国指定史跡ガイド 「金剛寺境内」の解説
こんごうじけいだい【金剛寺境内】
大阪府河内長野市天野町にある寺院。河内長野市の市街から天野街道に沿って約4km西南に立地。金剛寺は奈良時代に創建された真言宗の寺院で、密教山岳伽藍(がらん)を配し、隆盛期には伽藍三十余宇と坊舎七十余宇を有したといわれる。建武中興に多大に寄与し、南北朝時代の重要な遺構であったことなどから、1934(昭和9)に国の史跡に指定された。金剛寺は天平年間(729~749年)、行基が聖武天皇の勅命によって創建し、のちに弘法大師(空海)の密教宣布の霊地となる。
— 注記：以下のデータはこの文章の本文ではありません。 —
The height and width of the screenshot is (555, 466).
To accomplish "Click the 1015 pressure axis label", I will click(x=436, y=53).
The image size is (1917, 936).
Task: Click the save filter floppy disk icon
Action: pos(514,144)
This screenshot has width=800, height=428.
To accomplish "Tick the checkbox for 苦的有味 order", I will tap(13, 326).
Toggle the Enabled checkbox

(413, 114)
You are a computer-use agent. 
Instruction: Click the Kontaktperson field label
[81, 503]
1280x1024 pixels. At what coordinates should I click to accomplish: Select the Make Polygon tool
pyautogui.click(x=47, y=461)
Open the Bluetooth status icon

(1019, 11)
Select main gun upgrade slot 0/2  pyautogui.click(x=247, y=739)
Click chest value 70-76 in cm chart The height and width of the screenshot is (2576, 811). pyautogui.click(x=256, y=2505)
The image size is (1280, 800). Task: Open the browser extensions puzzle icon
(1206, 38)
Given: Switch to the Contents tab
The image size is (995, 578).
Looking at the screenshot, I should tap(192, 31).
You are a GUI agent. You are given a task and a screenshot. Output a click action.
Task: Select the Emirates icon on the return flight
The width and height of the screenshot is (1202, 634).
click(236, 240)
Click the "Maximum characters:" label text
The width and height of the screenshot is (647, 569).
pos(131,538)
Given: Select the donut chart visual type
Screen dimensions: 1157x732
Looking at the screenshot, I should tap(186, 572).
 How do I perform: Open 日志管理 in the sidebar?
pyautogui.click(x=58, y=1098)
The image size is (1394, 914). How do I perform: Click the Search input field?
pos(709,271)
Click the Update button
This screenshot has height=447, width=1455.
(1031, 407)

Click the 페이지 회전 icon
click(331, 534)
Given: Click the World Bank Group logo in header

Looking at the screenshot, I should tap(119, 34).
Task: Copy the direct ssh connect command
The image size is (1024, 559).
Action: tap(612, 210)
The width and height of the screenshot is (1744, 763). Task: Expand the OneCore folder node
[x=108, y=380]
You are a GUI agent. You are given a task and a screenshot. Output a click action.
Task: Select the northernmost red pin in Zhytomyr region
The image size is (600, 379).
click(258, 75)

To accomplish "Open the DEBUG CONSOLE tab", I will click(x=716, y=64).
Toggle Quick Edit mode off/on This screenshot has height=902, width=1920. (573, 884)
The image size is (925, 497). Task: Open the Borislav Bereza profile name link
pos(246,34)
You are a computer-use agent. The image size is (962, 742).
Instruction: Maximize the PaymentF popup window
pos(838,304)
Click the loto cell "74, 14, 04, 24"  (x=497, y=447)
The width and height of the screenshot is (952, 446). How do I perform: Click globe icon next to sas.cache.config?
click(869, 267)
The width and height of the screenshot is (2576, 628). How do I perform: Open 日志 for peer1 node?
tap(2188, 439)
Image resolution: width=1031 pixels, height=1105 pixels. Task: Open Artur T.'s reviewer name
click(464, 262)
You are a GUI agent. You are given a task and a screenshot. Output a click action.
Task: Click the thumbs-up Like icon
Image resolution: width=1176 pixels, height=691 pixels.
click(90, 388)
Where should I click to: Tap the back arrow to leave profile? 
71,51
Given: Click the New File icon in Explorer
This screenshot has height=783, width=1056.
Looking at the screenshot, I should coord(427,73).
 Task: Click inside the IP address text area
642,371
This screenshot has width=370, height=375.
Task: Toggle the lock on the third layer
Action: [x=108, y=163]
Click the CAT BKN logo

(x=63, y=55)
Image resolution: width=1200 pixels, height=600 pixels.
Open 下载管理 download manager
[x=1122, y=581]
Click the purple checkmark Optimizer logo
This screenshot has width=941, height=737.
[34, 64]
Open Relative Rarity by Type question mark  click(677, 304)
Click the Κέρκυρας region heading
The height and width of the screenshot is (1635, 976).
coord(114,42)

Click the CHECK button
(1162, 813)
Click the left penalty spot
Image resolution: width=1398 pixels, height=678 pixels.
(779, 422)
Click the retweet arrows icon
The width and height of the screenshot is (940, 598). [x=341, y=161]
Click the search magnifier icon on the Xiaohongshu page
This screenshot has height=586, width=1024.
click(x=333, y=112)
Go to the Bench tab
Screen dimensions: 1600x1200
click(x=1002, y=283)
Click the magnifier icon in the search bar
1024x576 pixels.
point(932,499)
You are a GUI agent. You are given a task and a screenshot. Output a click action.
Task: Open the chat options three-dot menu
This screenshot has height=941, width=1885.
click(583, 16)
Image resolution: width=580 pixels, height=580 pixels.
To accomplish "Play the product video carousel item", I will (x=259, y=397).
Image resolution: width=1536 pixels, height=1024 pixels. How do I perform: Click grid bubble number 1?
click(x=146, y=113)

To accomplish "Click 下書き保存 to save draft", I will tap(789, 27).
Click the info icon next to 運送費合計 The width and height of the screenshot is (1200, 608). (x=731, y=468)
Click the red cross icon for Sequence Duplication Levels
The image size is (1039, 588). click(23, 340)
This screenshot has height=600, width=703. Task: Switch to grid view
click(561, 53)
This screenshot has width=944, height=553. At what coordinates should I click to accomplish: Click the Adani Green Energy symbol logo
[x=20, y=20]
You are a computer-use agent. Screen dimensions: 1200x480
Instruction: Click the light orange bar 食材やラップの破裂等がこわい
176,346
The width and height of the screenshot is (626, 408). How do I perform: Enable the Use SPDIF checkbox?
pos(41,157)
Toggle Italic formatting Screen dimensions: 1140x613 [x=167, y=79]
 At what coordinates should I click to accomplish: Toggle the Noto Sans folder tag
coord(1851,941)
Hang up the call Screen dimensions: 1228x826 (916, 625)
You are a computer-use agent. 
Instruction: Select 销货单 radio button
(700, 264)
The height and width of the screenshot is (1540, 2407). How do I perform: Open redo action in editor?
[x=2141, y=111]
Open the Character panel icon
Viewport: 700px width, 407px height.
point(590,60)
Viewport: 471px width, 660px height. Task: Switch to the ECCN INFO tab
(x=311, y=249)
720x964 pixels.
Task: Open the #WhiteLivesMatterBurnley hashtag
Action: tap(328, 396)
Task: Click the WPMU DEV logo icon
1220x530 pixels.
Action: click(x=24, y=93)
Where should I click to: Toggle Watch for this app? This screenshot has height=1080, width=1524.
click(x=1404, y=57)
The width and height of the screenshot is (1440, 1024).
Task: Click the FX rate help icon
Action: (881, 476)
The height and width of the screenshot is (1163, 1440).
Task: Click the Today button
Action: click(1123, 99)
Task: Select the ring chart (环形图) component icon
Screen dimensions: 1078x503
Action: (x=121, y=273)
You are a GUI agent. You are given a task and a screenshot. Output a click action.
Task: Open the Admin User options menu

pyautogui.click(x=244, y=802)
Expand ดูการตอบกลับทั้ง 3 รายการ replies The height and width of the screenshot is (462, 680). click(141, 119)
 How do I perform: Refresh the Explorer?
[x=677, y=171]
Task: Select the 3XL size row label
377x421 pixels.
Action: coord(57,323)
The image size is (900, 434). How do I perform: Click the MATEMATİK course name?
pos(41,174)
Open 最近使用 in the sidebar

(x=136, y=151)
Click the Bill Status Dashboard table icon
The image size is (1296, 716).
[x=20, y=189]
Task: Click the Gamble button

平安末期、高野山の阿観上人が後白河法皇と皇妹八条院の帰依を受けて勅願寺となり、当時から女人の参詣を許し、女人高野と呼ばれ、後村上天皇が摩尼院を行宮(あんぐう)と定め、6年間軍政両面の政所とした。その後も、長慶天皇、後亀山天皇の3代二十余年にわたり行在所となり、つねに南朝方の重要な拠点の一つであった。境内には金堂を中心に多宝塔、食堂、御影堂、楼門、経蔵などの建物があり、国宝や重要文化財も多数保存されている。南海電鉄高野線ほか河内長野駅から南海バス「天野山」下車、徒歩すぐ。